■ **DIRECTIONS**
The lines from the one with "Open the Help question mark icon" through the last line below are to be copied exactly; no other lines are to be returned.
RECORDS: Begin
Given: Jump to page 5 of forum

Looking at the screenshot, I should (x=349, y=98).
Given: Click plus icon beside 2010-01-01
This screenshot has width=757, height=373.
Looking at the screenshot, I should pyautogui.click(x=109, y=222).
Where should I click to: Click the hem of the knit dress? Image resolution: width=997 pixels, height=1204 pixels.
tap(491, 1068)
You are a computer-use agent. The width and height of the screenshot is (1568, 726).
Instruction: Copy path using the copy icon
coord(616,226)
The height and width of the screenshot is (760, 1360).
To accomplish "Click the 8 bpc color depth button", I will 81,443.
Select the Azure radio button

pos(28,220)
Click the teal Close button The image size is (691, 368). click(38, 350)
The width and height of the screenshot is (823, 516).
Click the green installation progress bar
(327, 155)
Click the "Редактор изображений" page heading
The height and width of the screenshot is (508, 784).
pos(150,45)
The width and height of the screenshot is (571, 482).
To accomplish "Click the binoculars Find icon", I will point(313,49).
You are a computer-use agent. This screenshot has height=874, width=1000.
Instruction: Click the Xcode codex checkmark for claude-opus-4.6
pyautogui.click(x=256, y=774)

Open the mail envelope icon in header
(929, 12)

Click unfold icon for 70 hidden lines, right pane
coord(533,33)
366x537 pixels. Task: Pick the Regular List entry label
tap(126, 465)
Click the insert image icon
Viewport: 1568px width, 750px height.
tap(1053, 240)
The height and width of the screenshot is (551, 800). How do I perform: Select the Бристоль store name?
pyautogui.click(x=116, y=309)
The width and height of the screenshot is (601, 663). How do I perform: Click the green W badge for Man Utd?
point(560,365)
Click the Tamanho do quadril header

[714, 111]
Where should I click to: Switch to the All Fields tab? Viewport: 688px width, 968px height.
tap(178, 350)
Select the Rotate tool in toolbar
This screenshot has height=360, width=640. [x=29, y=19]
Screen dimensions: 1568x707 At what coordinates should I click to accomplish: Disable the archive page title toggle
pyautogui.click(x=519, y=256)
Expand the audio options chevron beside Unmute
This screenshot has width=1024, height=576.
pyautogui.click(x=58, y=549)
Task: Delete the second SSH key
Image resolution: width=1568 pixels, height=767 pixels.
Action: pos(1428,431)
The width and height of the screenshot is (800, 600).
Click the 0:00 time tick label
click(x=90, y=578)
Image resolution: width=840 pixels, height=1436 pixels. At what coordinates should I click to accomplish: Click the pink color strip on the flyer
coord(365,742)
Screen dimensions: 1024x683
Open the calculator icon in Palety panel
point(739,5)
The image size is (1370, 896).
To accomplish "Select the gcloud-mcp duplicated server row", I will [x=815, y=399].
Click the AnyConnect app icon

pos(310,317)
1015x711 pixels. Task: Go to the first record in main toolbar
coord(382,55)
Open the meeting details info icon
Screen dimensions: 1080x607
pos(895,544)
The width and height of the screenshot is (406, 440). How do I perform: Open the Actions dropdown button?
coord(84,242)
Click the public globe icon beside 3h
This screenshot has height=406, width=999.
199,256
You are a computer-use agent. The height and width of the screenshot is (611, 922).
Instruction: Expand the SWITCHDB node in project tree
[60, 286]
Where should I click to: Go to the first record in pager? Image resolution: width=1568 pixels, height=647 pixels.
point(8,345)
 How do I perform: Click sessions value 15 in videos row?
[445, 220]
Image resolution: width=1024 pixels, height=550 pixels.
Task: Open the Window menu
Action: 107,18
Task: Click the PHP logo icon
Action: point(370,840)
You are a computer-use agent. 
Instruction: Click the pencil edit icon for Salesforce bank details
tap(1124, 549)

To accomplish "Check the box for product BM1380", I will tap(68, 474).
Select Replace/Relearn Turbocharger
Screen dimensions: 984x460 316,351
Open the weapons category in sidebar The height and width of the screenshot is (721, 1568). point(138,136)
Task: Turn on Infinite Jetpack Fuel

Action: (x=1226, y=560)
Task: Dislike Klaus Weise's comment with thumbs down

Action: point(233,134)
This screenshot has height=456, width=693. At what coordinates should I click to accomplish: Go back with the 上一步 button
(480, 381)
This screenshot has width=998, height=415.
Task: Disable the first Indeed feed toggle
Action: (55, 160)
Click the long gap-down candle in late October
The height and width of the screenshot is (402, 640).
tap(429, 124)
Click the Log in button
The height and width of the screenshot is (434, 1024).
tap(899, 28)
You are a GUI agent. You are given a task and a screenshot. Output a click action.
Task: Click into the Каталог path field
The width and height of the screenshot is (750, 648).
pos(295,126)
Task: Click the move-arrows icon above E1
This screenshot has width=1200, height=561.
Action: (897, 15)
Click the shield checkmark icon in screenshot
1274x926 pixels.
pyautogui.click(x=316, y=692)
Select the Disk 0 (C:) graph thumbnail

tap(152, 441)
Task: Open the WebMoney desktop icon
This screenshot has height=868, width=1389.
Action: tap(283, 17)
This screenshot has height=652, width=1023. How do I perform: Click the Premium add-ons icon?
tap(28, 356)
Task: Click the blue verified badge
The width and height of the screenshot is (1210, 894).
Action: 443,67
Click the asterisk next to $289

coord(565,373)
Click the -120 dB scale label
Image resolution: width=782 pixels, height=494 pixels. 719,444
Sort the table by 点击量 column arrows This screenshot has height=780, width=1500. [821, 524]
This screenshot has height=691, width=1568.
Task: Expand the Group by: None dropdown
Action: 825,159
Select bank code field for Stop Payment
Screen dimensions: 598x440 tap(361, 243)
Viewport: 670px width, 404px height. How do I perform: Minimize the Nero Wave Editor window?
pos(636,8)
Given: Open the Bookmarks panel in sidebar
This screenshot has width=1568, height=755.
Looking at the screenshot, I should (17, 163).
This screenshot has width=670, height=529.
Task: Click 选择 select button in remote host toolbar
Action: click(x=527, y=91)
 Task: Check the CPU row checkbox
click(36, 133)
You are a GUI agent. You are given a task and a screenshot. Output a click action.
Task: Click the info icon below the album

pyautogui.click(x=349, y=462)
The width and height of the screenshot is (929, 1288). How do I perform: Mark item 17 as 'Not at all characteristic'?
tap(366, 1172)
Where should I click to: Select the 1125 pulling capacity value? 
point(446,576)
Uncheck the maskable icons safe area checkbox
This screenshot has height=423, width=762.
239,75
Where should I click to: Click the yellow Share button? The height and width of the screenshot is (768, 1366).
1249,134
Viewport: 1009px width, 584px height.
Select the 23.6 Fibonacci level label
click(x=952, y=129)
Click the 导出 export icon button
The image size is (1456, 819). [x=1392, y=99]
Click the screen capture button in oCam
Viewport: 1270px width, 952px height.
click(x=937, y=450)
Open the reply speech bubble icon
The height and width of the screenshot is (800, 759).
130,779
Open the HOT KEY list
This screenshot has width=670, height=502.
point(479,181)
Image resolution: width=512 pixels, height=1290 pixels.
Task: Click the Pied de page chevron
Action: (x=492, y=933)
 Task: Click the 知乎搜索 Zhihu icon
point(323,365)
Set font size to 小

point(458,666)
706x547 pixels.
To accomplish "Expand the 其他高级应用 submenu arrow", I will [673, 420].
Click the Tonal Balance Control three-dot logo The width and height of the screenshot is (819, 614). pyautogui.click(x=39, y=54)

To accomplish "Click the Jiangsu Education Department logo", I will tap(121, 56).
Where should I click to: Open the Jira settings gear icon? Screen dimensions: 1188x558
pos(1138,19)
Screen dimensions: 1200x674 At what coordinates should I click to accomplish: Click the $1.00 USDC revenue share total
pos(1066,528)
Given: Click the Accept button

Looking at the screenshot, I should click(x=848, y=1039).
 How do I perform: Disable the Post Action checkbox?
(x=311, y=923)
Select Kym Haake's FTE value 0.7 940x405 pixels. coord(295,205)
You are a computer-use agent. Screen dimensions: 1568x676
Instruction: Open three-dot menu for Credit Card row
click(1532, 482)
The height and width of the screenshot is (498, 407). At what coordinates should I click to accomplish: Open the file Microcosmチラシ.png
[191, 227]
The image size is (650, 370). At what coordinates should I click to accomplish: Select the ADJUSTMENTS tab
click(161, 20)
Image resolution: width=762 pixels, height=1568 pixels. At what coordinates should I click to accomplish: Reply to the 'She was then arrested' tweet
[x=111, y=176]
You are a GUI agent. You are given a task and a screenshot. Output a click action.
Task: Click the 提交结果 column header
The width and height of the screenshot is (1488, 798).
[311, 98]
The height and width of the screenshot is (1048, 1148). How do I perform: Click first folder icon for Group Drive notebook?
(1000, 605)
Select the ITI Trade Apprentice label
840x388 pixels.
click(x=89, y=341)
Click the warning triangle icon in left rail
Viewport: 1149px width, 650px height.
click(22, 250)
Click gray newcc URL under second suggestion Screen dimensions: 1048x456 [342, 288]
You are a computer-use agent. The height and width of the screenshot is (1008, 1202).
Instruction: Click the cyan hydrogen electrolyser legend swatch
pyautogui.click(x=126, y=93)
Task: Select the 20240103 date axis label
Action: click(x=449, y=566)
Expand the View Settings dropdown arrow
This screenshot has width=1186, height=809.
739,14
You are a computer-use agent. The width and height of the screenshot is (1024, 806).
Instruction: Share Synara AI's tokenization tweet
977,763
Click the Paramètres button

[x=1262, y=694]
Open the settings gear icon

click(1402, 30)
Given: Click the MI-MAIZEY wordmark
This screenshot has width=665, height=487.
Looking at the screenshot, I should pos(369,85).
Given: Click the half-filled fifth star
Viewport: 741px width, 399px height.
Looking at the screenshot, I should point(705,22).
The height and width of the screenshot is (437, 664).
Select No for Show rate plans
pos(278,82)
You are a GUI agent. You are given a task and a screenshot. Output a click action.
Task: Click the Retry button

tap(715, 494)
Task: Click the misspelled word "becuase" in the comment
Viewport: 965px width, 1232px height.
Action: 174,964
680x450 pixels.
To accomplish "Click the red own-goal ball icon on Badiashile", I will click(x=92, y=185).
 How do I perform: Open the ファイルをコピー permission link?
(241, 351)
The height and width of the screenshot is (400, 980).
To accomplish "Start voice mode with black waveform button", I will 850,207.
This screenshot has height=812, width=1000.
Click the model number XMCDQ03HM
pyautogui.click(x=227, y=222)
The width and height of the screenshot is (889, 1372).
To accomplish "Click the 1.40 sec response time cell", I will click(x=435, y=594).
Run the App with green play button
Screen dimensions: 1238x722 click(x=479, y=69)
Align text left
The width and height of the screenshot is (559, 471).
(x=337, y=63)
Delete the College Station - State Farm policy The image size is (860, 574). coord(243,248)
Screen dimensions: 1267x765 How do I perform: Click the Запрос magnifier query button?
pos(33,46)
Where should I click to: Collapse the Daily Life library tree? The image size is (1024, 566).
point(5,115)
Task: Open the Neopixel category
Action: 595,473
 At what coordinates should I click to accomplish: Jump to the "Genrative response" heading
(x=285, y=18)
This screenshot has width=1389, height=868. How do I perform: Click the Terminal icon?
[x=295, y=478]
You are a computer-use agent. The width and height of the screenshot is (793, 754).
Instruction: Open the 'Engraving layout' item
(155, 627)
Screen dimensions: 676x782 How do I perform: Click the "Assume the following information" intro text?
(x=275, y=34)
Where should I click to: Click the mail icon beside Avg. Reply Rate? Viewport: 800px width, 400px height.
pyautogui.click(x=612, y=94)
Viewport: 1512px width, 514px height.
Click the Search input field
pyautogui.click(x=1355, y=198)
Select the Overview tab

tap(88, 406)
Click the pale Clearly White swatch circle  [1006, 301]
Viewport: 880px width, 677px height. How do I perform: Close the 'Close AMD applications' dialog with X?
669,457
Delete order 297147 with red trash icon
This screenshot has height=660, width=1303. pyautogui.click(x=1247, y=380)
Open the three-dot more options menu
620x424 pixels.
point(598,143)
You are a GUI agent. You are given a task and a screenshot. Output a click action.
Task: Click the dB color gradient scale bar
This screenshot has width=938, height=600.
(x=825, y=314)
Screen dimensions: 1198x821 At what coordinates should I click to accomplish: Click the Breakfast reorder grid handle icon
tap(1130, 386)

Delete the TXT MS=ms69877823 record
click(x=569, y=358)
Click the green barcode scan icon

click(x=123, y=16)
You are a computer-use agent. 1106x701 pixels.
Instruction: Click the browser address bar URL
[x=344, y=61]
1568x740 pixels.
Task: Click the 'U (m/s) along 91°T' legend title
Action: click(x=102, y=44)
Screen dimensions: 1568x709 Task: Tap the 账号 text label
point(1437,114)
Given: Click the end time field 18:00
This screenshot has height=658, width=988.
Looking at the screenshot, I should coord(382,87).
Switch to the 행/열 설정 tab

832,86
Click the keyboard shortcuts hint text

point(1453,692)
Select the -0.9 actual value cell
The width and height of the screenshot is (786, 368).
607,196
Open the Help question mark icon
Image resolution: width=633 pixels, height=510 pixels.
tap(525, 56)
RECORDS: End
■ **YOUR SOLUTION**
Open the Help question mark icon
Image resolution: width=633 pixels, height=510 pixels.
tap(525, 56)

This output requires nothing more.